- [ACTION ITEM]
Read the records below and report each line in which "card" occurs.

- [THE INPUT]
--*--

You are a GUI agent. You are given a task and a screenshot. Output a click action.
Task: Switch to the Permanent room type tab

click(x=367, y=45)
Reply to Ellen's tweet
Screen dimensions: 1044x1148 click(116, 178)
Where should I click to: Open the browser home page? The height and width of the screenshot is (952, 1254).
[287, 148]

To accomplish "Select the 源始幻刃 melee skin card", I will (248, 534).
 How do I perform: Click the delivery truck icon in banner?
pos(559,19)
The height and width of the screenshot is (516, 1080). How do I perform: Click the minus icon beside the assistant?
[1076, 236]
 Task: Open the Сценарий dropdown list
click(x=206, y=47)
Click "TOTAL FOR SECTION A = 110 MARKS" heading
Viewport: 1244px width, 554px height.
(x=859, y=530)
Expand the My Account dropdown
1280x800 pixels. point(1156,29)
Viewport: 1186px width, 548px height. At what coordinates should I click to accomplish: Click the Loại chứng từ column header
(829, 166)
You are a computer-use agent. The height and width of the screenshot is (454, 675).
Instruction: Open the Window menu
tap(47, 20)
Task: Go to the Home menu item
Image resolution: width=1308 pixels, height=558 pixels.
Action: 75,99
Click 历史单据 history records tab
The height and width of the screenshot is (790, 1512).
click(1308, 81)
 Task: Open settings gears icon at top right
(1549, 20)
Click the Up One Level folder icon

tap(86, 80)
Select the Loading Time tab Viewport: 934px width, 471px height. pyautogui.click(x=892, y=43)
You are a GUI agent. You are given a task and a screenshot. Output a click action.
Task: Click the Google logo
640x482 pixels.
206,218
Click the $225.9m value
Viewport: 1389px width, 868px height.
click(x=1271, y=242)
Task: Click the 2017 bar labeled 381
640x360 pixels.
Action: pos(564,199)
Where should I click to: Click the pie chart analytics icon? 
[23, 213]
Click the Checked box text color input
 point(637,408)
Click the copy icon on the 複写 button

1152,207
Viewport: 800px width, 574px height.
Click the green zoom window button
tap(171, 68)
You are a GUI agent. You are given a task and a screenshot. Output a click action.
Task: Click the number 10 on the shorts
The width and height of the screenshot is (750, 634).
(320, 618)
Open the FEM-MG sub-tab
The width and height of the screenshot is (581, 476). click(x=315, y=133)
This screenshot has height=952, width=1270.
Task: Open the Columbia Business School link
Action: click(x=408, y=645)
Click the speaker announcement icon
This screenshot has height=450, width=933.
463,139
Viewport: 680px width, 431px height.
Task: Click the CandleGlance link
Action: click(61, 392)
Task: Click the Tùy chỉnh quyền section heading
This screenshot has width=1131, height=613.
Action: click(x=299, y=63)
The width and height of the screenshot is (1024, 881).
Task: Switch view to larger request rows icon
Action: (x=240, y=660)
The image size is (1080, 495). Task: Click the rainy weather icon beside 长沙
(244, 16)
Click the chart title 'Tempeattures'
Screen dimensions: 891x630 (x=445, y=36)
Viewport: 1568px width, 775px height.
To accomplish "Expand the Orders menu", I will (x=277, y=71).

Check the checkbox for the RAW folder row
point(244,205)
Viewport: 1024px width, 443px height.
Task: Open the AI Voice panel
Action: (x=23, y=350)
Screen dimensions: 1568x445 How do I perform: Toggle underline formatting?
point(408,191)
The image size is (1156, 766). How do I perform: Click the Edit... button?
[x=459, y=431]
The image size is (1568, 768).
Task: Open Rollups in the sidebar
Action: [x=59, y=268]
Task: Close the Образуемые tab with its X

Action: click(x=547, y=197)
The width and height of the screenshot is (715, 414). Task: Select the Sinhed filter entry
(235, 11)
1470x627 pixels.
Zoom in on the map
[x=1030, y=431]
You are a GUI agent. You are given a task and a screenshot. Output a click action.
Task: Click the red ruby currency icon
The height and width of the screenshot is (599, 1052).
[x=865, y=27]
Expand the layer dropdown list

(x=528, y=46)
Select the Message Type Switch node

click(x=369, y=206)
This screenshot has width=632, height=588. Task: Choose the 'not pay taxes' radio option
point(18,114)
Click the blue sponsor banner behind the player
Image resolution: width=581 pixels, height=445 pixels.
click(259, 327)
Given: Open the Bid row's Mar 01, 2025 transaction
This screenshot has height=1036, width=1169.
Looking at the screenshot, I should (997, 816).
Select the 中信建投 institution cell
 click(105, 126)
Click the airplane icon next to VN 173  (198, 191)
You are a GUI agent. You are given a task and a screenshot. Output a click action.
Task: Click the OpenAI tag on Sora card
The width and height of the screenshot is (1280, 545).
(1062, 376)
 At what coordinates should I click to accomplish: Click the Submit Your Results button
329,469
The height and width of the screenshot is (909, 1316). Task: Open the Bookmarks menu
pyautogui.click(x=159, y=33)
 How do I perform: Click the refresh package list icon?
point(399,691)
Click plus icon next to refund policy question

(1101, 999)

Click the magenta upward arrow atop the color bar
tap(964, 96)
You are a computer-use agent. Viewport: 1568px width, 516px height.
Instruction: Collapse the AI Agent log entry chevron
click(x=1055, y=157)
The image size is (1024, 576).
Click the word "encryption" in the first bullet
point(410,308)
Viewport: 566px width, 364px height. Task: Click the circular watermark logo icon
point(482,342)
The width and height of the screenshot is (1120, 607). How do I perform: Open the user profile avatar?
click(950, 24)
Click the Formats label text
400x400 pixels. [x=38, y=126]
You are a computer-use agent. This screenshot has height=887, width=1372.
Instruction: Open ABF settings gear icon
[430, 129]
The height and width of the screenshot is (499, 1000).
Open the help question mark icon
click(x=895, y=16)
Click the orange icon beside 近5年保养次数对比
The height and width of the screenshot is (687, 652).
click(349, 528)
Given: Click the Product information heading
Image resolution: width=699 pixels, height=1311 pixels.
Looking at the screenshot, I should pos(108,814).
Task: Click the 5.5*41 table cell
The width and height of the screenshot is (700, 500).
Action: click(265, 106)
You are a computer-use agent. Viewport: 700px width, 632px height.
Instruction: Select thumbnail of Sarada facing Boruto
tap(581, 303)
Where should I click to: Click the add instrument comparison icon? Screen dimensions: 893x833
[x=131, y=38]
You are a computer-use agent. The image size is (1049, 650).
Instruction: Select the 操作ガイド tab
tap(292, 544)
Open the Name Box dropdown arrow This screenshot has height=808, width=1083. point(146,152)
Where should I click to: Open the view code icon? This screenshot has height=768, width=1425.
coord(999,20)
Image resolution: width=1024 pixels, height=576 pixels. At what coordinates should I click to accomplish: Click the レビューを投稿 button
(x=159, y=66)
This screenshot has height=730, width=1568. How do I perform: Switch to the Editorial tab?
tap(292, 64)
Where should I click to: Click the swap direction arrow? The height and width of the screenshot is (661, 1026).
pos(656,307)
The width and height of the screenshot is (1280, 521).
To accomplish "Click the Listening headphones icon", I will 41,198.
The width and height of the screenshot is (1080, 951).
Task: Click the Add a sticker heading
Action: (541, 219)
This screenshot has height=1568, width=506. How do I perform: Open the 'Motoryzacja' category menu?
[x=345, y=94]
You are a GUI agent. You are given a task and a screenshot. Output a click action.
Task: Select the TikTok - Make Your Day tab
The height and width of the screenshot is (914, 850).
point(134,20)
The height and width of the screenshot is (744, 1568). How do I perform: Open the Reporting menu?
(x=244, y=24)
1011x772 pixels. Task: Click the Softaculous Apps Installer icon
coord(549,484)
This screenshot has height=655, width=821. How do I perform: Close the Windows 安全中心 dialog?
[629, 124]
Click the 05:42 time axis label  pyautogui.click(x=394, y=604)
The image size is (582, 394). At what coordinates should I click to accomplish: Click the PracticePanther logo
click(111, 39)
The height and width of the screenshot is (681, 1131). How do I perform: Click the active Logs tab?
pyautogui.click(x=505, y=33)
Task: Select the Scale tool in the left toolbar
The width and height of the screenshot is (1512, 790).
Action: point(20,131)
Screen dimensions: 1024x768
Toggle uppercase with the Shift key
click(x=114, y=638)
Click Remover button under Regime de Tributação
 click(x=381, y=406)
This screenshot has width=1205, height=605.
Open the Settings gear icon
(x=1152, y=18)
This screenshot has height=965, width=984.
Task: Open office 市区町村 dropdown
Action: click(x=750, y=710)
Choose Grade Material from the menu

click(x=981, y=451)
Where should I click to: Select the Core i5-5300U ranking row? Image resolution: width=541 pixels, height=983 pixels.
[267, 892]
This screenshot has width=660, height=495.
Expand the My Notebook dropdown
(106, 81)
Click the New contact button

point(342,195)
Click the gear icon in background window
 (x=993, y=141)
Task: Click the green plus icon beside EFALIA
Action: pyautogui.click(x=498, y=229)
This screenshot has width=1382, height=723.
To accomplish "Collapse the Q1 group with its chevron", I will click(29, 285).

--*--

- [RESULT FOR THIS EXERCISE]
To accomplish "Select the 源始幻刃 melee skin card", I will (248, 534).
Task: Click the OpenAI tag on Sora card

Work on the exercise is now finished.